However, it hasn’t always exactly been smooth sailing. There have been some criticisms over the years of many adaptations, so here's a closer look at some of the struggles these adaptations have had in the past and what we can expect from them in the future.

One of the earliest video game to movie adaptations was Super Mario Bros., which hit the big screen in 1993. The film starred Bob Hoskins and John Leguizamo as the famed Mario Brothers and was based on the video game series up to that point.

All in all, the movie received negative reviews from critics (a 24% on Rotten Tomatoes). It didn’t even come close to breaking even at the box office (the budget was roughly $42-48 million and only grossed $20.9 million). Why did the film perform so poorly despite the Super Mario games’ major success over the years?

It was poorly written, for starters, with some criticizing the film for its lack of a storyline and others believing that while the cast of the film was comprised of generally great actors, they didn’t quite capture the personality of the Mario characters. Other adaptations such as Street Fighter (1994) and Mortal Kombat (1995) received similar reviews, with the latter being described as “laughably bad.”

Another reason for the negative reviews could have been choosing to go with live-action films instead of animated ones. These films were released in the mid to late 1990s, and that was around the time that we began to see the emergence of widely successful animated films such as The Lion King, Toy Story, and A Goofy Movie. These game to movie adaptations might have done better in animation form as the animations would have given these movies a more “video game” feel. In turn, the video game characters (such as Mario) might have been better represented during that time as well.

In the years following the 1990s, the video game to film adaptations continued to be released with the same outcome (poor ratings and negative reviews). Movies like Max Payne and Prince of Persia were considered some of the worst entries in this entire genre.

Recently though, we've witnessed the tide slowly changing.

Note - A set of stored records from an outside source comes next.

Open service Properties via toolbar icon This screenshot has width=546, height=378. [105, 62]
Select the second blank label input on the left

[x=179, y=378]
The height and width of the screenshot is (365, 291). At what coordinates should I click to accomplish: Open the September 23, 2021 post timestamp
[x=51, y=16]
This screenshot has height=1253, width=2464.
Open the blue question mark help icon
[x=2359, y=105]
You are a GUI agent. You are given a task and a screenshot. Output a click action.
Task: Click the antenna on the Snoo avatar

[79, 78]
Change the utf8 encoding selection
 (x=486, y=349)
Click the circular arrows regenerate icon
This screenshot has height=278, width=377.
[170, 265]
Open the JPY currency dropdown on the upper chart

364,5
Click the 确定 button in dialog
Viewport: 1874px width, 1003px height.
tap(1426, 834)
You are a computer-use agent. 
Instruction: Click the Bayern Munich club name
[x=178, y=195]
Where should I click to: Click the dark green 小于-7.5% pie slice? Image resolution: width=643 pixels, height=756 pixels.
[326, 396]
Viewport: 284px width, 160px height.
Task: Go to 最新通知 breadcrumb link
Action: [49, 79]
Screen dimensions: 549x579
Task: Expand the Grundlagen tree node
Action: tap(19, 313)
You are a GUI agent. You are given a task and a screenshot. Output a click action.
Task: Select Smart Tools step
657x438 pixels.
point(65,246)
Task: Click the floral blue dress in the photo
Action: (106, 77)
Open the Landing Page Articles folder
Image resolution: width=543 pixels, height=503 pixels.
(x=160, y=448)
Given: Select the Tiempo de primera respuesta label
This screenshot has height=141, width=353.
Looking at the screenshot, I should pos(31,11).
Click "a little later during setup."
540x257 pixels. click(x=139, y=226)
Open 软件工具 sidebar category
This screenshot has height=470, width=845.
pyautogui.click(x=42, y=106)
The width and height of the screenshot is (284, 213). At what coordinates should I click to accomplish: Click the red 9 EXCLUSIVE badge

Detective Pikachu (2019) and Sonic The Hedgehog (2020) both received the best reviews (68% and 63% on Rotten Tomatoes, respectively) in movie adaptation history, indicating an upward trend. So what could be the reason for that interest?

To start, interest in gaming is at an all-time high, with the fan bases for specific games growing exponentially. Technology has also improved significantly since the 1990s, meaning that these films are now more capable of making these adaptations look and feel better. To go along with the movie remakes, we will eventually be seeing more tv adaptations (which have suffered a similar fate of poor ratings and cancellations).

So what does the future hold?

Well, for starters, the upcoming Uncharted movie has a lot of people excited. Scheduled for a July 2021 release, the film will star Tom Holland as Nathan Drake and Mark Wahlberg as his mentor Victor Sullivan. The Last of Us is being developed by Craig Mazin (creator of the critically acclaimed Chernobyl mini-series) for HBO and has many people intrigued. 

Other adaptations such as Minecraft, Monster Hunter, and another Mortal Kombat are also in the works.

Time will tell if these games to movie/tv adaptations will be successful; however, the recent signs point to a yes. That said, these films will have to be top-tier in every level in order to please the dedicated fan bases these video games have established over the years (and fans are most certainly are picky). If done right, we could definitely see that upward tick continue.